La peinture est incontournable depuis quatre générations dans ma famille : George-Daniel, mon arrière-grand-père, était peintre, graveur, ami de Maillol, Gauguin... Henry, mon grand-père, aquarelliste à ses heures, tout comme Daniel, mon père, architecte, et ma mère, qui est peintre. Je suis devenu architecte et aquarelliste, et maintenant, il y a Dorothée, la 5ème génération, auteure et illustratrice. Ce sera difficile pour la 6e génération d'y échapper! En réalité, on s'essaye à la peinture, juste pour voir, comme tout le monde, et puis on a l'impression que ça donne quelque chose, alors on persiste, on travaille, et on espère s'améliorer.

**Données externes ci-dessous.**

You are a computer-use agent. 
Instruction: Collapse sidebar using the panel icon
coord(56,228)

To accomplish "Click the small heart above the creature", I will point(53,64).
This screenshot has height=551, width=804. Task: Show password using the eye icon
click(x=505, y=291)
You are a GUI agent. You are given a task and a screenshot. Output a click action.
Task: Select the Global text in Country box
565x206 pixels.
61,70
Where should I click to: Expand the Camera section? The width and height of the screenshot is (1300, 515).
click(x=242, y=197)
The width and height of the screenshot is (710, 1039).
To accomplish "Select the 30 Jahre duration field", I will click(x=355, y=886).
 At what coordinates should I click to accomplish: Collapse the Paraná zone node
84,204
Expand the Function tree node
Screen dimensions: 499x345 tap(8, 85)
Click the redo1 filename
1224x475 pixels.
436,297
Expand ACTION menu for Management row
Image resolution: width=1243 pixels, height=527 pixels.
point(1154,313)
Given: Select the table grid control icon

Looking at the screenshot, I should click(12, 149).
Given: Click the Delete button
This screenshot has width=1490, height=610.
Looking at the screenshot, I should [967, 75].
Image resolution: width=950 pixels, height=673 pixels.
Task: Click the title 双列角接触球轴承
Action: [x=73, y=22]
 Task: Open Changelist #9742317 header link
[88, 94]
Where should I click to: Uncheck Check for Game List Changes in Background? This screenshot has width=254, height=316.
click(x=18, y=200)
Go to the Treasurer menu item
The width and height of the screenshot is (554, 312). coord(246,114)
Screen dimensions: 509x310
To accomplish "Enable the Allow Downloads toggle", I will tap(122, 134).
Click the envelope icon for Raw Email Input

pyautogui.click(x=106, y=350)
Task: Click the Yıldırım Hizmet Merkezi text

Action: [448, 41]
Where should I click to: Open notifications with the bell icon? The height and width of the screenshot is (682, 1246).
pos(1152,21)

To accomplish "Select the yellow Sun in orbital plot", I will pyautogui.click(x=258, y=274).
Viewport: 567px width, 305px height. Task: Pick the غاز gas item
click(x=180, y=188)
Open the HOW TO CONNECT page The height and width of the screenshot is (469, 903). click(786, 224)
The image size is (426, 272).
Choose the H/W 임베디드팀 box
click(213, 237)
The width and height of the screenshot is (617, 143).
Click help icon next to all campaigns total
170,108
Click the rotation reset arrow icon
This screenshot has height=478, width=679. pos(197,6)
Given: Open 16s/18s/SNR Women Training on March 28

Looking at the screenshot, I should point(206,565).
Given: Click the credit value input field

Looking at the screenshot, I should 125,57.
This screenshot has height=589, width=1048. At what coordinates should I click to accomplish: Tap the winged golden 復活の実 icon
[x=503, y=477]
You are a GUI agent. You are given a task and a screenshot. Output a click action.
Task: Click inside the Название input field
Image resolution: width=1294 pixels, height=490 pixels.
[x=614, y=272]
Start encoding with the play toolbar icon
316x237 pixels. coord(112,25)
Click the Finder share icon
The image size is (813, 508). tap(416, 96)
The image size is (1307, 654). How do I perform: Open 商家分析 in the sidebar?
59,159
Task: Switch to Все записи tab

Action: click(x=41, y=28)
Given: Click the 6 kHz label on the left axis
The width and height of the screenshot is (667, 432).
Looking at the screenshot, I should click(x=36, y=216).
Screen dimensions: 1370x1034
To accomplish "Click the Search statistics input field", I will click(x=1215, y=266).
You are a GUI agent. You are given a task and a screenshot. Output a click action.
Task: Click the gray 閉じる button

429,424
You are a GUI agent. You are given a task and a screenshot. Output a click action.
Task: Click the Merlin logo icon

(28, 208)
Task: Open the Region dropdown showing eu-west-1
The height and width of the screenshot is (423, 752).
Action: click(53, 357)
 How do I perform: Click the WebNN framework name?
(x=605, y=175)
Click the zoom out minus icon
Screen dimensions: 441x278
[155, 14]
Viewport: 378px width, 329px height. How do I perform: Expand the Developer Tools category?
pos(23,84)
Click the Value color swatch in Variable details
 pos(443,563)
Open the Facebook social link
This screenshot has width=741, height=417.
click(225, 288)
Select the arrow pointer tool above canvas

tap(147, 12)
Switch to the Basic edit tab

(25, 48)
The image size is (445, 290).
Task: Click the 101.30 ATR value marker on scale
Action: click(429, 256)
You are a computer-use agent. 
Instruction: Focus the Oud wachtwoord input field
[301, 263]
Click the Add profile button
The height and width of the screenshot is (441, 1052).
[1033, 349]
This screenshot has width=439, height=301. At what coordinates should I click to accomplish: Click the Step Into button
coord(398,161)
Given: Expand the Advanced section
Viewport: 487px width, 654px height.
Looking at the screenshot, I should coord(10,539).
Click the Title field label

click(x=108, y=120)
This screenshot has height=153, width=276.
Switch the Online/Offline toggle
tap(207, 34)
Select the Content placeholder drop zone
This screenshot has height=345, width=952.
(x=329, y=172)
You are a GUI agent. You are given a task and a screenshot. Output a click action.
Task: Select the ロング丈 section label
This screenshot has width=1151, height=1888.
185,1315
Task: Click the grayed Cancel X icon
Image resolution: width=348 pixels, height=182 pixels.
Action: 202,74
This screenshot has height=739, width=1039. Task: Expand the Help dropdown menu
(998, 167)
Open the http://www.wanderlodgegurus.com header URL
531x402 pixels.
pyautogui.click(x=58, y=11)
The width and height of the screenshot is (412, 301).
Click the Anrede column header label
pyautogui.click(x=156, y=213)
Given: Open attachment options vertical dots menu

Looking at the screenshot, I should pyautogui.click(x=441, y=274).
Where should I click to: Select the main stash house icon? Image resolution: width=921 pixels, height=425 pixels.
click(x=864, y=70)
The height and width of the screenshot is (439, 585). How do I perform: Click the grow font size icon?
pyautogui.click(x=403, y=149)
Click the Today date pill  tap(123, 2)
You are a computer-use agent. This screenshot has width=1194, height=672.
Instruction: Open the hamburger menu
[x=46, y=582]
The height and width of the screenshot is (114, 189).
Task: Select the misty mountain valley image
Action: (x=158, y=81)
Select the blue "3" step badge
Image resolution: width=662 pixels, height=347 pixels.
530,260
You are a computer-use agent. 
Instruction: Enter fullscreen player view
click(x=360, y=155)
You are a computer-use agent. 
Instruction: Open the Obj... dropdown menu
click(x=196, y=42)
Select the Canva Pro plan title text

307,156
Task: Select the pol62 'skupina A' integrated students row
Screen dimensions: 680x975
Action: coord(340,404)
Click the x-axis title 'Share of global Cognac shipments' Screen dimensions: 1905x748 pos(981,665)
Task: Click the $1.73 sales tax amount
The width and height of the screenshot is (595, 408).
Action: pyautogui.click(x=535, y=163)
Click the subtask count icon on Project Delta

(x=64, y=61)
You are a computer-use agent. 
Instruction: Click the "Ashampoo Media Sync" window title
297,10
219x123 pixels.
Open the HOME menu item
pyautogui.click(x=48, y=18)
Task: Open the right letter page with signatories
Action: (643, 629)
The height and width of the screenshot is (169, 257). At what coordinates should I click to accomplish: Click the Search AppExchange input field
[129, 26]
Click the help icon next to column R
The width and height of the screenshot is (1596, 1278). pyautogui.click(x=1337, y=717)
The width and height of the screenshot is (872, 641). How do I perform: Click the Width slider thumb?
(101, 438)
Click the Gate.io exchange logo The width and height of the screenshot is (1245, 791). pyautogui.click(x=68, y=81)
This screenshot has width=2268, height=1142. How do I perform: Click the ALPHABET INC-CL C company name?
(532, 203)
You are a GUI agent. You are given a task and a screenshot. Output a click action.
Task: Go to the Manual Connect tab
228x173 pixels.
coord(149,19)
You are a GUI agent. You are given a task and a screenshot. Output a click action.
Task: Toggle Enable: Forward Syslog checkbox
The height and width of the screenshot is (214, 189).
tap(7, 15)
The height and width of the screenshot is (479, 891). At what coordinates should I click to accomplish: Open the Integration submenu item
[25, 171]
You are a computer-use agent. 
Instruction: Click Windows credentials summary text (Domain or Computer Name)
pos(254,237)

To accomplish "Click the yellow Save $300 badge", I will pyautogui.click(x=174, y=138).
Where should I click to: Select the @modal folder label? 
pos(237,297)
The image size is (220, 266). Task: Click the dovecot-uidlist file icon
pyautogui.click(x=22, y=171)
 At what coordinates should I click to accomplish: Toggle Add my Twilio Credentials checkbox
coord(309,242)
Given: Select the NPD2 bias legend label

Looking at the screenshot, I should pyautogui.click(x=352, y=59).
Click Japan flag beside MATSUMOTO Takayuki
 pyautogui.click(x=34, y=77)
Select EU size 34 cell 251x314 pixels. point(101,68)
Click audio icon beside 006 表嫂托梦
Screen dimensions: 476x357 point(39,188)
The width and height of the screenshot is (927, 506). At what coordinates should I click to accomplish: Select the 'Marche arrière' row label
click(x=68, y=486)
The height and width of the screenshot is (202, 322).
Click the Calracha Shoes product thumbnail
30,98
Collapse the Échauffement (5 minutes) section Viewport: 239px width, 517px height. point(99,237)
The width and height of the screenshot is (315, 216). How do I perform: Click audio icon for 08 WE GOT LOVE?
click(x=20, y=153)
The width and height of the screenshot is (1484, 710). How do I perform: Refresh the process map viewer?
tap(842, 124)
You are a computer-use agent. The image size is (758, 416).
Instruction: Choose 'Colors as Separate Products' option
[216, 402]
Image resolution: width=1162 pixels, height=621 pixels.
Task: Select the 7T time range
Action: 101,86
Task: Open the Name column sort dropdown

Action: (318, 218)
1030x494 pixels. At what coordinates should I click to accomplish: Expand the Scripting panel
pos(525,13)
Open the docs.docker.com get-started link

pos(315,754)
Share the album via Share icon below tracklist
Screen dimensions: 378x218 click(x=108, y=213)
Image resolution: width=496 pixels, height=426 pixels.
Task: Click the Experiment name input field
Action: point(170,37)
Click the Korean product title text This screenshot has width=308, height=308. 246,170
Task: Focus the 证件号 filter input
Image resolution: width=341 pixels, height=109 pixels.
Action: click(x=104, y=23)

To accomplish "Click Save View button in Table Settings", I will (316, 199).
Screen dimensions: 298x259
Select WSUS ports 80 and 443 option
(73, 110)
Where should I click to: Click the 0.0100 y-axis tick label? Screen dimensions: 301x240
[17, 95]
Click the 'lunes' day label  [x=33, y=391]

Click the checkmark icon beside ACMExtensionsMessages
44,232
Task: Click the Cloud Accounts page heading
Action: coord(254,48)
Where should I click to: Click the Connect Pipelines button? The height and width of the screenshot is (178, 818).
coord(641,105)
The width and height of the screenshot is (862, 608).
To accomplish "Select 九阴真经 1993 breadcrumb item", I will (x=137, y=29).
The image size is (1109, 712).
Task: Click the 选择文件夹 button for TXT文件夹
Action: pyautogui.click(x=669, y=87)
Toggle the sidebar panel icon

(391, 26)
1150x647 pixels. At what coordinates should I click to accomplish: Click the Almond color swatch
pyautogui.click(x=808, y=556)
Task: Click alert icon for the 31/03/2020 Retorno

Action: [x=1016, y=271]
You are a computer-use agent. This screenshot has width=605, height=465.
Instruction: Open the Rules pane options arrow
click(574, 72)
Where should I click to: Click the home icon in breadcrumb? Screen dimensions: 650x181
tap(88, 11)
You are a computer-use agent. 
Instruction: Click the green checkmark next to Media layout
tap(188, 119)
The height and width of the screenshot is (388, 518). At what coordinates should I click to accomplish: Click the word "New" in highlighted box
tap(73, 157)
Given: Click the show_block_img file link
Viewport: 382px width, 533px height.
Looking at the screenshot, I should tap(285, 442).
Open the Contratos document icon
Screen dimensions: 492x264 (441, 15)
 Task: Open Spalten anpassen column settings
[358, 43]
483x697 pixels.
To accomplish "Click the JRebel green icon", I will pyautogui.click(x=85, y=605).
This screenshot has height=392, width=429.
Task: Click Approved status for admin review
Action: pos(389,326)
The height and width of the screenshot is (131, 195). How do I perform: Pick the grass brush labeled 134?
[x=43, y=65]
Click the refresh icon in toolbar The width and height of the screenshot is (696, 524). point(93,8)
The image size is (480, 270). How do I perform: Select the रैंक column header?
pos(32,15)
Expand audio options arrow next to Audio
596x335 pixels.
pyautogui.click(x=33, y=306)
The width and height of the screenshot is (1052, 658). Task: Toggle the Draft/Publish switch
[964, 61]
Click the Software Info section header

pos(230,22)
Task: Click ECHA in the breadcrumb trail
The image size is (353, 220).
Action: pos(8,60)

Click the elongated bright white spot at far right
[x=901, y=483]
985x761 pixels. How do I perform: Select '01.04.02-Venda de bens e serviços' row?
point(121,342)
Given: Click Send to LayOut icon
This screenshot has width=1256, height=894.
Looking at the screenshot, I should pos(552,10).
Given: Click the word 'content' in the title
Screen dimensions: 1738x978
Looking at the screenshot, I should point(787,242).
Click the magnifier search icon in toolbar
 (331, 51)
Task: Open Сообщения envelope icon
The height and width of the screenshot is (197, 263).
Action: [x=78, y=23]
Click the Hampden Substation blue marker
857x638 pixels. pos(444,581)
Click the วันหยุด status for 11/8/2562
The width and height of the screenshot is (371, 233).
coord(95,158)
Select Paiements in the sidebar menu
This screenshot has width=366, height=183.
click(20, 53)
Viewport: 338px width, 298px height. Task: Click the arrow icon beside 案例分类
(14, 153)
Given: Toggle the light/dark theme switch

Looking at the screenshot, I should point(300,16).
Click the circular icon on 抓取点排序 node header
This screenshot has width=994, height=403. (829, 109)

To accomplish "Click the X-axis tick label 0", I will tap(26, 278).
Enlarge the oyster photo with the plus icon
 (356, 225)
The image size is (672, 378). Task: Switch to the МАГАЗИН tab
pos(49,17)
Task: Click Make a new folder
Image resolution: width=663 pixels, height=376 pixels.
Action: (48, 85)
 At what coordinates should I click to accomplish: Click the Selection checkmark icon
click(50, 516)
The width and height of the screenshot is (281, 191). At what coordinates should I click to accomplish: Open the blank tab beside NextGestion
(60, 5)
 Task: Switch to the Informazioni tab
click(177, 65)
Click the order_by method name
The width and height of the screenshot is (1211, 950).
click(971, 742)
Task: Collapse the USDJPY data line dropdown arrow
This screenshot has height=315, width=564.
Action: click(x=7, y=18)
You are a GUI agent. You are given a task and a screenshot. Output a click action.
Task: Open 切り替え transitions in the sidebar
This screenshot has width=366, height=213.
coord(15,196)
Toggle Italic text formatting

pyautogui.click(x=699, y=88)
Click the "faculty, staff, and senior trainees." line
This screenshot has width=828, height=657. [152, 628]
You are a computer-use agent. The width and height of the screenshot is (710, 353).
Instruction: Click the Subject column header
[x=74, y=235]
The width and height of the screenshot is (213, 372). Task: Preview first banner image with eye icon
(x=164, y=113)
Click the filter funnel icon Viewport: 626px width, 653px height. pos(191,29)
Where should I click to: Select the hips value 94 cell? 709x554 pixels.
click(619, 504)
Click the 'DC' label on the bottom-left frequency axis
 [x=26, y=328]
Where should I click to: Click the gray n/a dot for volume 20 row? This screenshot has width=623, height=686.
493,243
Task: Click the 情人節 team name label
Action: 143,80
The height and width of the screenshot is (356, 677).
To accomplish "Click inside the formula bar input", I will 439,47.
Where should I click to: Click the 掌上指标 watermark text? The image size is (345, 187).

Avez-vous des souvenirs de mer racontés par Henri de Monfreid qui vous ont marqués?

Non, aucun souvenir raconté par Henry, vu qu'à ce sujet il m'avait dit « tu n'as qu'à lire mes livres »… On parlait d'autres choses, de pièges pour petits animaux, de moto, de confitures, et aussi justement de peinture. C'est lui qui m'a donné un conseil déterminant pour la suite de mon travail.

Quel était ce conseil ?

« Commence toujours par la lumière ».

Vous-même voyagez beaucoup, quelle mer vous fascine ou vous étonne le plus?

En fait, la mer est la même partout, et en même temps toujours différente. Voilà ce qui est fascinant. Où que l'on soit, on est fasciné par cet éternel renouveau dans l'immuable.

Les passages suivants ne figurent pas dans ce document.